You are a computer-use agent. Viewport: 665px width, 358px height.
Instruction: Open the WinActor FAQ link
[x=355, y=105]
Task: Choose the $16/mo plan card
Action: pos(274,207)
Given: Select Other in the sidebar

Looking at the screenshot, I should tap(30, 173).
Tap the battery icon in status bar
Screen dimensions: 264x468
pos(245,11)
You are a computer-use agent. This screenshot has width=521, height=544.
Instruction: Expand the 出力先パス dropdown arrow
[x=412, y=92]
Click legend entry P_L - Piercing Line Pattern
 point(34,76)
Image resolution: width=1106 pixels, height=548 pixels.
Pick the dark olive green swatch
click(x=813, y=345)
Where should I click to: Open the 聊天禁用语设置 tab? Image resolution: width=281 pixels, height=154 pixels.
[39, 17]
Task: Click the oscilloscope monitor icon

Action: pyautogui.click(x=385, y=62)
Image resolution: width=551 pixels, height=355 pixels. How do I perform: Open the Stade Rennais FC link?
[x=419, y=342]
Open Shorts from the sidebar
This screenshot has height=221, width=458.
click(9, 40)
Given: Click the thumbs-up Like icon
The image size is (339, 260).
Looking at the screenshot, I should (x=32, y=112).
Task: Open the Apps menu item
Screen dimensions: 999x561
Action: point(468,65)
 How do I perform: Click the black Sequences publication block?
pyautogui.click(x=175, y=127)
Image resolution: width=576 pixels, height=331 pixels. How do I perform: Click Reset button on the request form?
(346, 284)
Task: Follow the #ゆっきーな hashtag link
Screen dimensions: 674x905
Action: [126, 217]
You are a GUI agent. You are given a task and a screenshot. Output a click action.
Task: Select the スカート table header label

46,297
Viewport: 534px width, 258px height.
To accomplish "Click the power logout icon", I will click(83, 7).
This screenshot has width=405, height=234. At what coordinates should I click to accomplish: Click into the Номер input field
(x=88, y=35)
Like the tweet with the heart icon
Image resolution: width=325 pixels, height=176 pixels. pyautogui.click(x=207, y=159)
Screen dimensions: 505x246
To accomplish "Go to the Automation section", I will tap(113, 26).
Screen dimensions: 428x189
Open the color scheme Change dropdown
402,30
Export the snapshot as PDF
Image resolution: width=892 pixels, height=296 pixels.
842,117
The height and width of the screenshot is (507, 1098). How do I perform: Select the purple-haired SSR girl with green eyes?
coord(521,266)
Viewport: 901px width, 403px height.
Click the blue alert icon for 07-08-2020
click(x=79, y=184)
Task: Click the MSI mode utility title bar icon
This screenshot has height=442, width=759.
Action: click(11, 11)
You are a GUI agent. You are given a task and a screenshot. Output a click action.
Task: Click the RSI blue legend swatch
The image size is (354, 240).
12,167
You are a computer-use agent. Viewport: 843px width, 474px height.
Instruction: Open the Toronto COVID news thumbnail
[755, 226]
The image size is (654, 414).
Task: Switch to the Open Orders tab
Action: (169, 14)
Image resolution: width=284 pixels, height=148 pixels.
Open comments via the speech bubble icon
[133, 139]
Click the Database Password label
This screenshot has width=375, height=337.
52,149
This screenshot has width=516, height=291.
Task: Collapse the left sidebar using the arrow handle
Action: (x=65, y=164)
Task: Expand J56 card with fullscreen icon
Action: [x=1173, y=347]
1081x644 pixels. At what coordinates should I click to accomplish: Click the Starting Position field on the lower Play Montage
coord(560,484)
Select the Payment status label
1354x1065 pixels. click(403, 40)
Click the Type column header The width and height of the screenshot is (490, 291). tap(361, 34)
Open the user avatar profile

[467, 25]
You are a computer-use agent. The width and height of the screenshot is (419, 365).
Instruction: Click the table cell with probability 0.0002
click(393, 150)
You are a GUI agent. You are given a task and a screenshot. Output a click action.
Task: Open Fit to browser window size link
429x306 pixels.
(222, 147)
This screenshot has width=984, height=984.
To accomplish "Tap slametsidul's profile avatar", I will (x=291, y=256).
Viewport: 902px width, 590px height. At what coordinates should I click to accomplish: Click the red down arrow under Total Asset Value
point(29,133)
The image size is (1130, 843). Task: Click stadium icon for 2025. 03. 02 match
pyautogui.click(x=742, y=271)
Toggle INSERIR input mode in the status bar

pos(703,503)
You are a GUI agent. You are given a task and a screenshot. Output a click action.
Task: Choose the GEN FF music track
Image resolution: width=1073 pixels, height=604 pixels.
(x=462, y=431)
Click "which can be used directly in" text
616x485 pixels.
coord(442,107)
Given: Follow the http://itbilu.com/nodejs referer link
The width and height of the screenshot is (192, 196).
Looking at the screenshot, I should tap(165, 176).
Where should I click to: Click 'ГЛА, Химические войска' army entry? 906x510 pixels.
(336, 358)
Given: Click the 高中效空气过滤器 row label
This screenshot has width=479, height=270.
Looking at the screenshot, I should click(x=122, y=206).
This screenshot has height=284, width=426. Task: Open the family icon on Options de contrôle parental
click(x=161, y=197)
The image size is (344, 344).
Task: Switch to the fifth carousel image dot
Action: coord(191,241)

# What you have to do
Copy every line of the records above that holds the word "will".

# Problem solution
To accomplish "Click the power logout icon", I will click(83, 7).
To accomplish "Go to the Automation section", I will tap(113, 26).
To accomplish "Tap slametsidul's profile avatar", I will (x=291, y=256).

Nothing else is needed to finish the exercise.